Antes, el 20 de mayo, la noticia de su muerte había generado toda clase de lamentos y reconocimientos. Los noticieros, portales de internet y redes sociales se inundaron de fotografías del héroe portando un mono rojo y la perenne gorra, extensión de él mismo desde aquel otoño de 1976.

Los que pudimos vivir aquellos sucesos recordamos la emoción, el asombro, la admiración. Otros, muchos, tuvieron noticia por primera vez de uno de los íconos más importantes del siglo pasado. Un hombre que logró plegar el mundo a su voluntad con disciplina, decisión y determinación.

Viendo de nuevo Rush, escudado en el cliché, la revelación de quién era Niki Lauda me cimbró. Un hombre que por sobre todas las cosas vivió a su manera. Contra la voluntad familiar eligió el automovilismo como profesión. No permitió que su aspecto o actitud, tan lejos del glamuroso estereotipo del corredor playboy, le impidieran elegir dónde y cómo correr. Hosco, arrogante, poco comunicativo, y en ocasiones grosero, parecía que se limitaría a acumular triunfos en las pistas, recibir el desagrado de sus compañeros y eventualmente del público.

El 1 de agosto de 1976 por única vez se apartó de su camino y permitió que alguien más decidiera por él. Su mínimo momento de duda casi le cuesta la vida. Sobre el mojado asfalto de Nürburgring, Alemania, Niki prácticamente murió y el milagro ocurrió. La promesa de la antigua laguna Estigia operó inversamente; de pronto no era posible ver más a ese metódico y frío campeón pagado de sí mismo, cuyo contraste con James Hunt exacerbaba los ánimos no siempre en positivo de compañeros y admiradores.

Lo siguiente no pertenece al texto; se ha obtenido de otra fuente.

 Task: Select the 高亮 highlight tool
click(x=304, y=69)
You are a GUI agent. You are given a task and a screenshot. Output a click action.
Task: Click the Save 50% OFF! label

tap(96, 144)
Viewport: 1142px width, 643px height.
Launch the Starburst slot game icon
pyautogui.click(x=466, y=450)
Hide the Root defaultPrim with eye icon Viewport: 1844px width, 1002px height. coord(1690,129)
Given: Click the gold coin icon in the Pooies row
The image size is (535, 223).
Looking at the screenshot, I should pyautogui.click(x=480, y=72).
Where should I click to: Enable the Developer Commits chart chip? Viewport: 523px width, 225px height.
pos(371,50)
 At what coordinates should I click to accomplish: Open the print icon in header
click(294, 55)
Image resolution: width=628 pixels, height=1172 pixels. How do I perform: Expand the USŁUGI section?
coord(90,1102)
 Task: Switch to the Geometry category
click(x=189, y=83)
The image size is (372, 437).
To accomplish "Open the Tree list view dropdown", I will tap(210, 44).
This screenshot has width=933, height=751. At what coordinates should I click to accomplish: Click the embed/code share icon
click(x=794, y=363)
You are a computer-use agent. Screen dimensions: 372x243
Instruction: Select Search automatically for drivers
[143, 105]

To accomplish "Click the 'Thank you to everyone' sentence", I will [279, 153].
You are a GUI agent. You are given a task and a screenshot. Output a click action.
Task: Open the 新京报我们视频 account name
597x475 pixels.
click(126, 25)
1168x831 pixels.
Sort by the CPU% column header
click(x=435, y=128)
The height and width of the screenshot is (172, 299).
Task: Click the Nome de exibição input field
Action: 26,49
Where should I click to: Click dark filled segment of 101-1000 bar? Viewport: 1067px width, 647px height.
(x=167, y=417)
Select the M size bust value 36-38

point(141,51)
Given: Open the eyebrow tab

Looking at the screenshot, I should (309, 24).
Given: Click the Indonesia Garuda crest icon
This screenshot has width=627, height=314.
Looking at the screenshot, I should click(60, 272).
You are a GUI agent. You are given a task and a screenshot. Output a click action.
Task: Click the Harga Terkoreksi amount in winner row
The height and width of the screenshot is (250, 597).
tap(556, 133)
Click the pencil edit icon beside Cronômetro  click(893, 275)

Ese recuerdo se desvaneció y quedó, primero, la imagen de un hombre calcinándose dentro de un auto incendiado y, sólo seis semanas después, aquella que perduraría en nuestras pupilas y en la memoria colectiva: un héroe que regresó de la muerte con las marcas de la batalla librada y con la convicción de vencerlo todo.

Se enfrentó a las probabilidades en contra; su salud no completamente restablecida, la incredulidad de propios y extraños, las pistas, sus competidores, pero sobre todo la duda: Lauda no volvería a correr en los términos de alguien más. Para algunos perdió ese año en Japón, cuando abandonó la carrera en la segunda vuelta, reconociendo el peligro que las condiciones de la pista implican, pero para Niki era un triunfo. Había vencido la tentación de apartarse de su método, de su voluntad.

Quedó segundo y al año siguiente volvió a ser campeón, incluso nos regaló verlo coronarse una tercera ocasión en 1984. Vivió hasta los 70, murió inspirando amor, respeto, admiración y con los honores dignos del rey que fue.